= Document segment =
+===+

Hiring Authorities: Title 38 vs. Title 5

One reason the VA’s workforce operates differently from most federal agencies is its dual hiring system. Physicians, dentists, registered nurses, podiatrists, optometrists, chiropractors, and physician assistants are hired under Title 38 of the U.S. Code, which places them in the excepted service rather than the standard competitive civil service. This means their qualifications are reviewed by peer professional standards boards within the VA, not through the Office of Personnel Management’s typical hiring process. It also allows the VA to offer pay rates based on qualifications and market conditions rather than locking every position into the General Schedule pay tables.

Most other VA employees, including administrative staff, IT specialists, and facilities workers, are hired under Title 5, the same competitive service framework that governs hiring across the rest of the federal government. A third category, sometimes called “hybrid Title 38,” covers certain healthcare occupations like pharmacists, social workers, and psychologists who fall under Title 38 for some purposes but Title 5 for others. This layered system gives the VA flexibility to compete with private-sector hospitals for medical talent, though it also creates bureaucratic complexity that can slow down onboarding.

Geographic Distribution

The VA’s workforce is spread across every state rather than concentrated in Washington, D.C. Its footprint includes more than 170 medical centers and nearly 1,200 outpatient care sites.6U.S. Department of Veterans Affairs. About Us – Veterans Health Administration States with the largest veteran populations tend to have the heaviest concentrations of VA staff, since facility placement follows where veterans actually live. As of early 2025, more than 20% of VA employees had telework or remote work arrangements, though a return-to-office policy announced in February 2025 signaled a shift back toward in-person work for much of the workforce.9Department of Veterans Affairs. VA Announces Return to In-Person Work Policy

Regional distribution is driven by veteran migration patterns and local population needs. Large medical center campuses in metropolitan areas can employ several thousand people each, making the VA one of the largest employers in many communities. This geographic spread means that workforce reductions don’t hit evenly. A hiring freeze or budget cut that looks manageable at the national level can leave a rural VA clinic critically understaffed while an urban medical center absorbs the loss more easily.

+===+

= Supplied entries =
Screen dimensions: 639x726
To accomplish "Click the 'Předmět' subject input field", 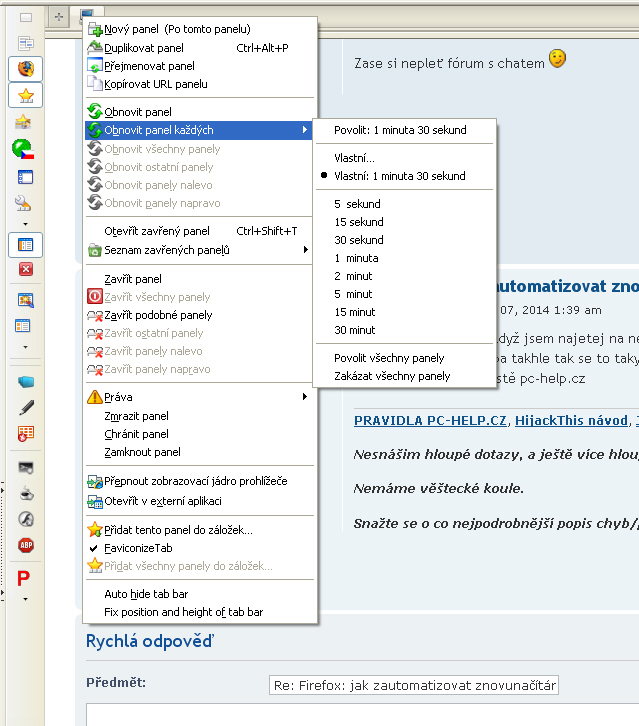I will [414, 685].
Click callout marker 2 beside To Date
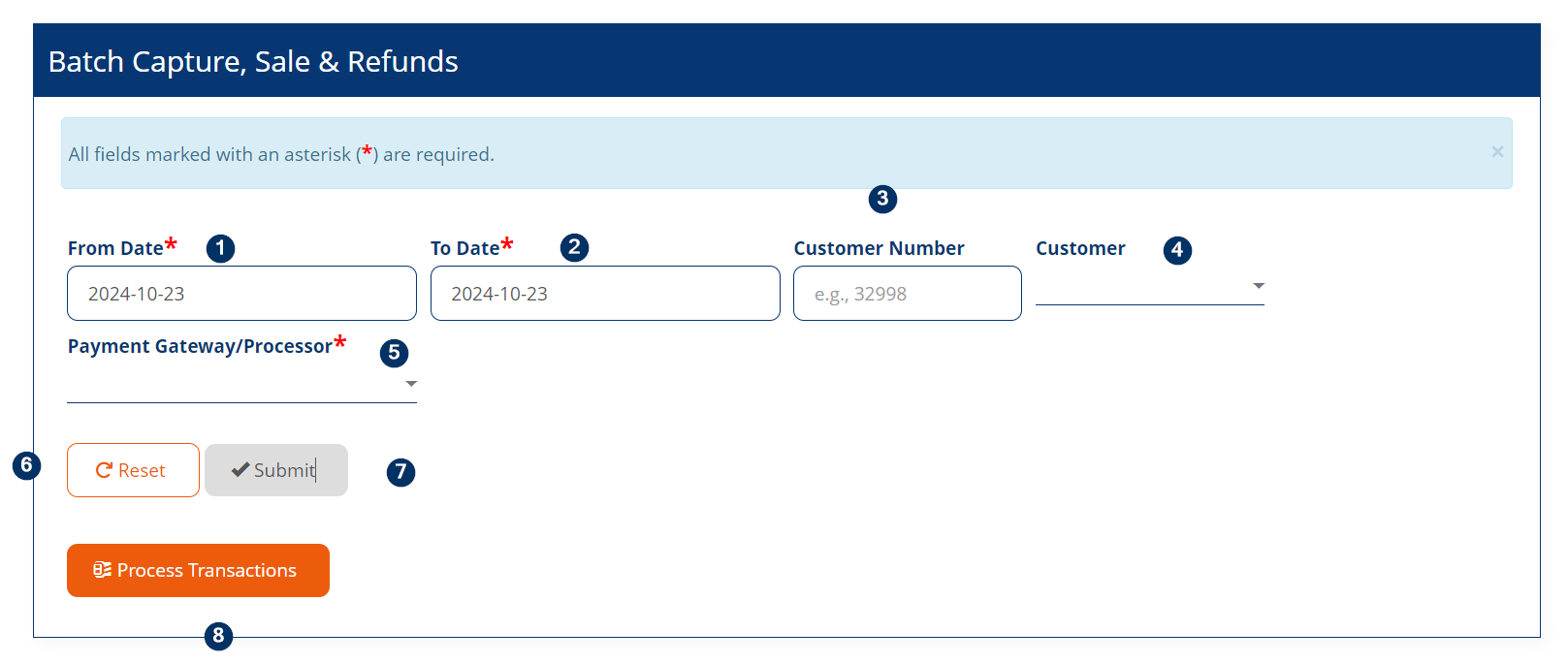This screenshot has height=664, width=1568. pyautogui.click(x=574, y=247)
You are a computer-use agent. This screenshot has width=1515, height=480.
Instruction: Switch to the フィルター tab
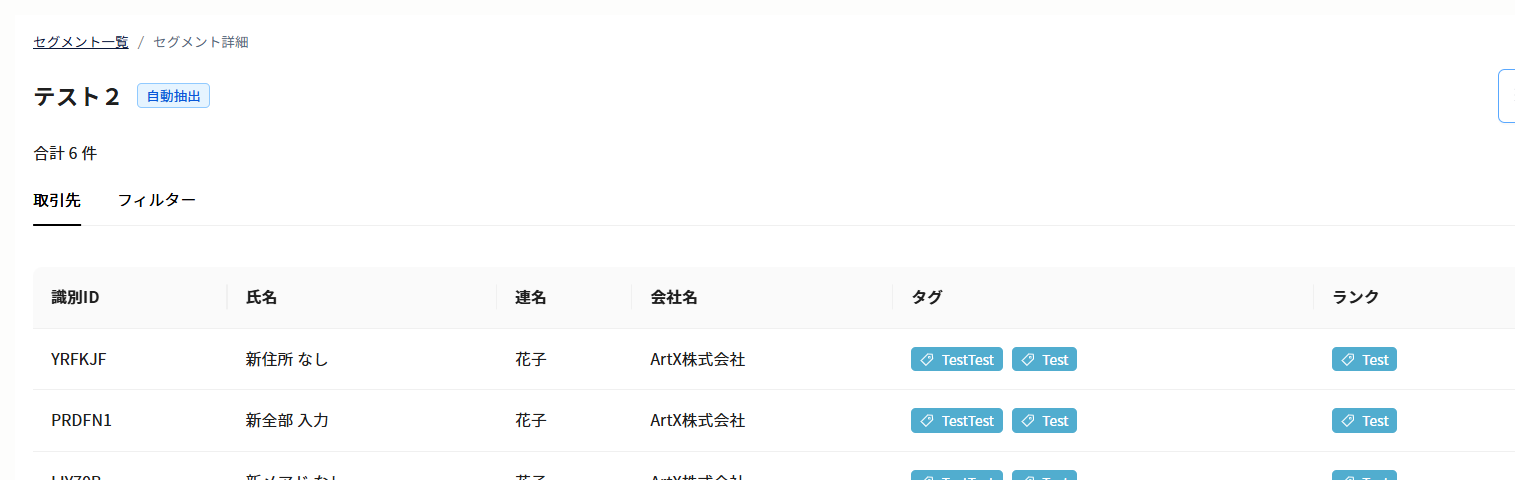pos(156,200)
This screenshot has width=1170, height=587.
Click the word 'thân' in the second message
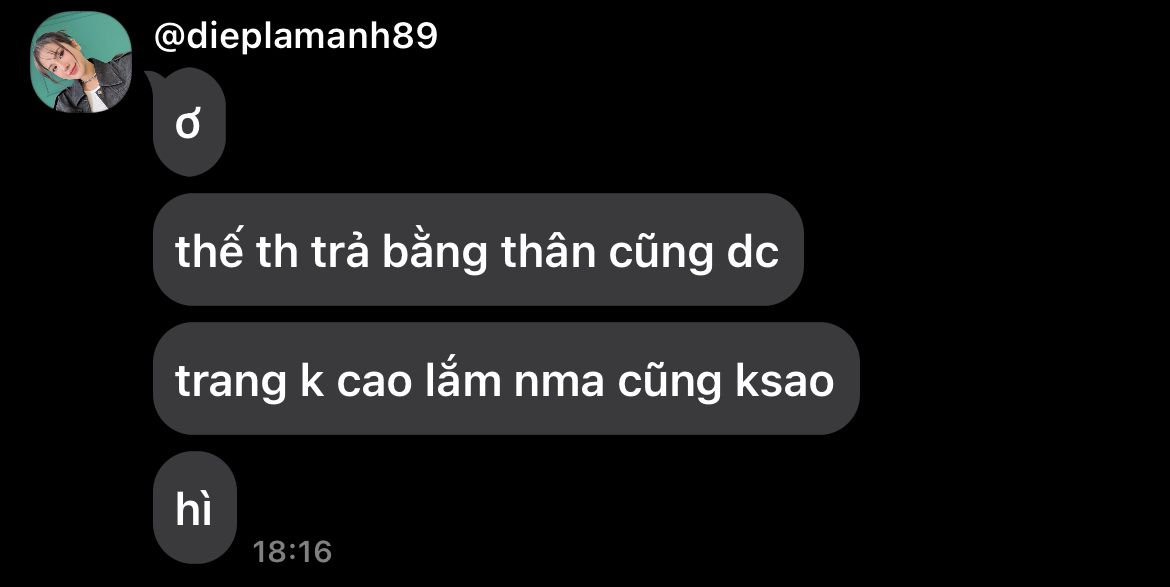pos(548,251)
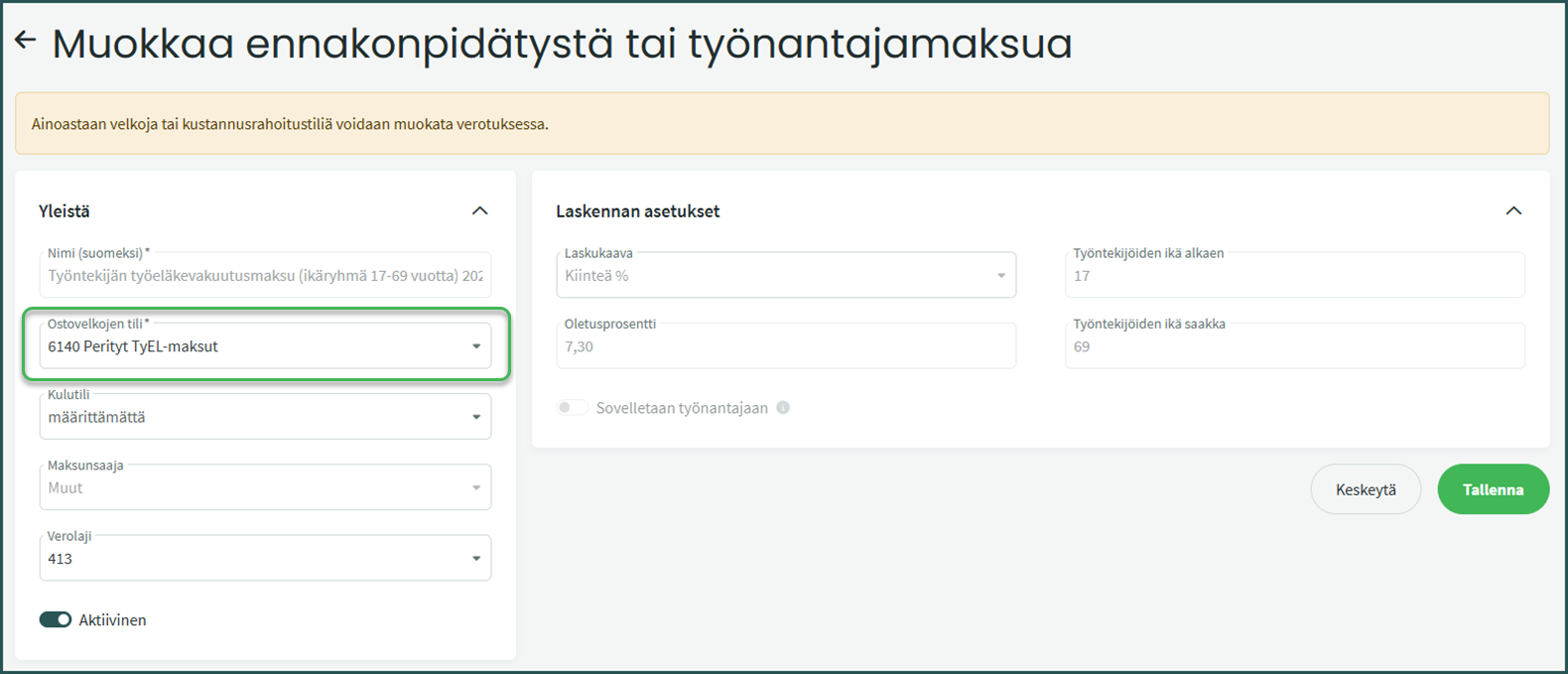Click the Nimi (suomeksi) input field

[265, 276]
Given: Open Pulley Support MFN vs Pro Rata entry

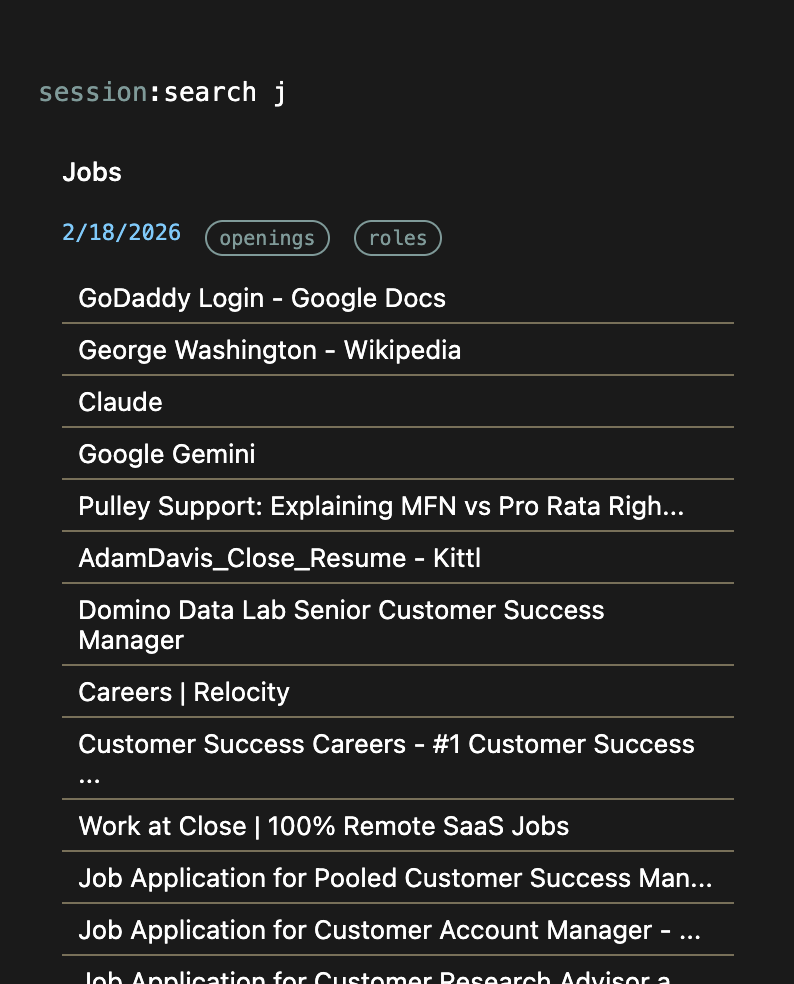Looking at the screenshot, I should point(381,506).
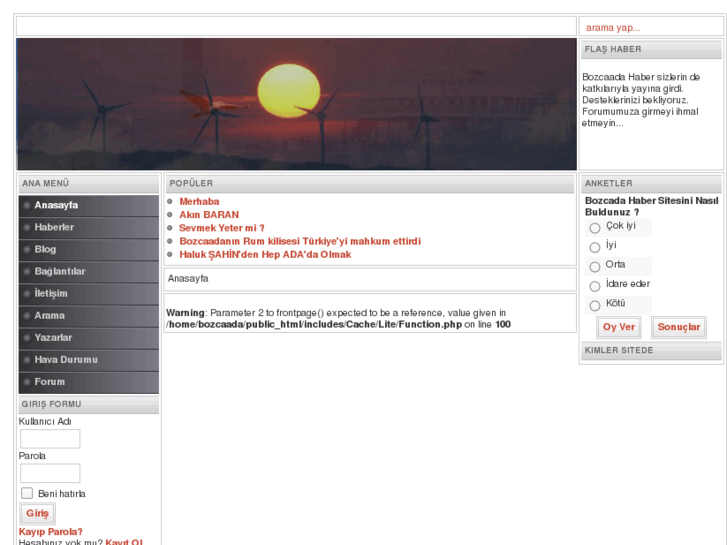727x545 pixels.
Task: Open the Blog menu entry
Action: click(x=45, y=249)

+===+

= Assigned task =
In the passage on VA hiring and staffing, switch "excepted service" to "exempt service" and give the result, beginning at the words "One reason the" and stopping after "Schedule pay tables.". None of the data is needed for this work.

= Exercise solution =
One reason the VA’s workforce operates differently from most federal agencies is its dual hiring system. Physicians, dentists, registered nurses, podiatrists, optometrists, chiropractors, and physician assistants are hired under Title 38 of the U.S. Code, which places them in the exempt service rather than the standard competitive civil service. This means their qualifications are reviewed by peer professional standards boards within the VA, not through the Office of Personnel Management’s typical hiring process. It also allows the VA to offer pay rates based on qualifications and market conditions rather than locking every position into the General Schedule pay tables.